How to live in a diverse society is very much in the news at the moment, and education is often the arena in which these debates take place. The so-called Trojan Horse case in Birmingham has led to four separate investigations into claims of Muslim extremism in Birmingham schools. These resulted from an anonymous letter, which claimed that there was a “Trojan Horse” conspiracy by a group wanting to impose a more ‘hardline Muslim agenda’ on schools in the city. The results of these investigations should all be made public in the next month, but the coverage of the case, seems to us to be another example of the way in which Islam is so often portrayed as alien, threatening and extreme. Using the spoof headline ‘Muslim ate my hamster’, Nesrine Malik wrote in the Guardian last week, examining scare stories around Muslims, sharia law, the niqab, and halal meat (http://www.theguardian.com/world/2014/may/12/muslim-scare-stories-media-halal-sharia-niqab).
Back in the 1950s, Allport argued that the best way to counter stereotypes and prejudice was to encourage contact between members of different groups. He argued that positive and prolonged interpersonal contact between individuals from different racial groups or ethnicities can lessen prejudice and anxiety. Contact theory, as it was called, fell out of favour in more recent times, because of its limited recognition of the structural nature of social inequalities. However, in the last few years, the possibilities and opportunities of positive, everyday encounters between individuals living in increasingly diverse – indeed ‘super-diverse’ –urban areas has attracted the attention of geographers and sociologists. Such encounters, it has been suggested, show that in urban areas diversity is considered ordinary, and people interact in shared public spaces with relative ease, amongst others very different from themselves. However, critics question the power of such convivial encounters, suggesting that these are reflections of conformity to social norms – polite behaviour in other words, and do not impact on people’s deeper beliefs and attitudes.

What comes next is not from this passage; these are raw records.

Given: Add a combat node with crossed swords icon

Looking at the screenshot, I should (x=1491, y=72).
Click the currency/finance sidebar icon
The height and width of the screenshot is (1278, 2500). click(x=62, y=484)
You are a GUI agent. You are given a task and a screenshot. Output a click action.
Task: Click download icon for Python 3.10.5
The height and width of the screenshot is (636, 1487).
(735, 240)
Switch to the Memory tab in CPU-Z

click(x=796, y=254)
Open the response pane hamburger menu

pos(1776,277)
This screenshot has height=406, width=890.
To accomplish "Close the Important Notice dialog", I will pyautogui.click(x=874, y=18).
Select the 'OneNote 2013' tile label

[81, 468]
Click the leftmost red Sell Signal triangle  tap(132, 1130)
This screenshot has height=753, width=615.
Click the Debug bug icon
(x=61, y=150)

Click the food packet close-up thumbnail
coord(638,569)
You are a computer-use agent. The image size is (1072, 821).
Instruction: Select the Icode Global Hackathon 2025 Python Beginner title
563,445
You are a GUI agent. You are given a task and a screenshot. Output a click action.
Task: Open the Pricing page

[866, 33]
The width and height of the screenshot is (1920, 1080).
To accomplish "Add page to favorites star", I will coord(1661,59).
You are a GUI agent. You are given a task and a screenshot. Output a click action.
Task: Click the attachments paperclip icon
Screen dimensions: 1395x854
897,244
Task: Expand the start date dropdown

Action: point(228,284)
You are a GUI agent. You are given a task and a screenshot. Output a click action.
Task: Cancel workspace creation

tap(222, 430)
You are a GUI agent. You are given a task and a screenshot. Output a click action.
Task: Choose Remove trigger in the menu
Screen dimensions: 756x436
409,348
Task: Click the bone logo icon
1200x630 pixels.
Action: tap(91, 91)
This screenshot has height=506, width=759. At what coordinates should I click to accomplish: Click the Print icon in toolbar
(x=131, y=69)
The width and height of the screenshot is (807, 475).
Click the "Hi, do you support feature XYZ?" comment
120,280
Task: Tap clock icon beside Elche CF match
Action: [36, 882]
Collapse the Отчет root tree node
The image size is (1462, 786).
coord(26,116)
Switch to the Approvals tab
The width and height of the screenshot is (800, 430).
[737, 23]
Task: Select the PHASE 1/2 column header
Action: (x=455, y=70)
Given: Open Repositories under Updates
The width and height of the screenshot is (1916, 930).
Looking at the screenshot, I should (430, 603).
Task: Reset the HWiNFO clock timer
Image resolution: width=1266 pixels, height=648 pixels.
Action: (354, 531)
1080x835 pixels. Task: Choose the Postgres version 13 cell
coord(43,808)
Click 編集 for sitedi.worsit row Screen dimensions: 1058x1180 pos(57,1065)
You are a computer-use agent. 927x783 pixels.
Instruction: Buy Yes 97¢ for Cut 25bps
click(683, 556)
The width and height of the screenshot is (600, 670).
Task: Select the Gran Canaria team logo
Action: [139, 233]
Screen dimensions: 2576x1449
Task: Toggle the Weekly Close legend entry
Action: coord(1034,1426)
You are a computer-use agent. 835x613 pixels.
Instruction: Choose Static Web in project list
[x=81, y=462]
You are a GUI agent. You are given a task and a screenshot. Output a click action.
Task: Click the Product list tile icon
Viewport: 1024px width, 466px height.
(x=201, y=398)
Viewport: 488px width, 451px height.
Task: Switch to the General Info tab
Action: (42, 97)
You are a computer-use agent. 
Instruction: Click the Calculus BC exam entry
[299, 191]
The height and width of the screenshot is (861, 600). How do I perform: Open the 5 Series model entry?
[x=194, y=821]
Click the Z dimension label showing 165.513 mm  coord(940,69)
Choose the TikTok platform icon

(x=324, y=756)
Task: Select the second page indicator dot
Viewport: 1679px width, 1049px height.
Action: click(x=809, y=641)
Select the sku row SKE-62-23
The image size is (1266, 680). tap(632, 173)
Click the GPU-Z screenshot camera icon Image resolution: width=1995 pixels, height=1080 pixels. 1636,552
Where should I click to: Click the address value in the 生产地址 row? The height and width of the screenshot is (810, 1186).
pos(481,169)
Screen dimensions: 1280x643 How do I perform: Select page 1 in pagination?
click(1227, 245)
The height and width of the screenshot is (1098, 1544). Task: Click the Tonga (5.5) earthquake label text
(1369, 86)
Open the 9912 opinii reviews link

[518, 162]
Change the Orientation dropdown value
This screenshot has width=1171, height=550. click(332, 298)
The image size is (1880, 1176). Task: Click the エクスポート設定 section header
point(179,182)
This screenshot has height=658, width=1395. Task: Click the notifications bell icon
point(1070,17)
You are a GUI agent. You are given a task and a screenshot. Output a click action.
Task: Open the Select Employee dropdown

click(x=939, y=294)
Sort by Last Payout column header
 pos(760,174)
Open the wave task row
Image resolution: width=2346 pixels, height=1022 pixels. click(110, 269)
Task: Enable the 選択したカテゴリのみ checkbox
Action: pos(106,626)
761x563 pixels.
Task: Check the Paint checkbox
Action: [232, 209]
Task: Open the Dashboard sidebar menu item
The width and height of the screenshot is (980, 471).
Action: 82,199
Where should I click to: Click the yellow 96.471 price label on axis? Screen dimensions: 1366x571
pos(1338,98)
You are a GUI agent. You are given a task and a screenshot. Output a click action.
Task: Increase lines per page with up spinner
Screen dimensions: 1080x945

This is where our project comes in. We want to explore whether and how people make friends with others different to themselves in terms of social class and ethnicity, and if so, the extent to which friendship can create social networks and resilience in super-diverse areas. Setting our research on friendships in primary schools offers us the opportunity to talk to children and parents about the friends they make over a sustained period – the seven years children are in primary schools.
Where are we now? To date we have spoken to 58 children and 34 adults in two London primary schools. We are just getting to know our third class of 8 and 9 years olds in our third London primary school. We will repeat the process from the other two schools: after spending some time getting to know the children (and with parental permission) we then talk to the children in pairs about their friends and, as we talk, they draw a social map. They put themselves in the middle and draw their friends around them, the closer the friend the closer they place their picture to themselves. We explain to the children that unlike most of what they do at school, talking to us is voluntary; they don’t have to agree to talk to us, and they can stop whenever they like. So far, the children have been very keen to tell us about their experiences of friendship. We use a simple consent form which explains that we promise them confidentiality (subject to safeguarding), and what we will do with the data we collect. From the children’s paired interviews we can put together social maps of the whole class showing the different relationships between different children. We also speak to the children’s parents, about their children’s friendships, and their own friendships as adults living in super-diverse area. The parents who have kindly given us their time to date have all been open and reflective about the advantages, and sometimes challenges, of living in diverse areas, with many different groups of people, with different ways of living.
So we are spending much of our time, when not in the field, analyzing our rich and fascinating data. We held an advisory group meeting at the end of March and are very grateful to the members of our advisory group for their time, thoughtful comments and their enthusiasm for our research. We have given presentations at the American Educational Research Association Conference in Philadelphia in April 2014, discussing our first attempts to analyse the children’s friendships in our first two classes, and their parents’ views on these relationships. In the same month, we presented at the British Sociological Association conference in Leeds. The paper this time discussed adult friendships. At a conference on super- diversity in June, at Birmingham University, we will be looking in detail at the micro politics of the children’s friendships.
Looking further ahead we will also be delivering papers in Hannover, Germany at a conference on parenting (June), and at a social psychology conference in France. In August, we will be at the Royal Geographers Society Conference in London, talking about the spaces of friendship, and at the British Educational Research Association conference at the Institute of Education, University of London, in September, talking about what schools can and do to support children in their friendships. In October we will return to Germany for a conference on the role of the middle classes in urban restructuring. It’s going to be a busy few months, but with issues around diversity and difference high on the media’s agenda, we are keen to develop our analysis of adults’ and children’s daily lived experiences in super-diverse environments.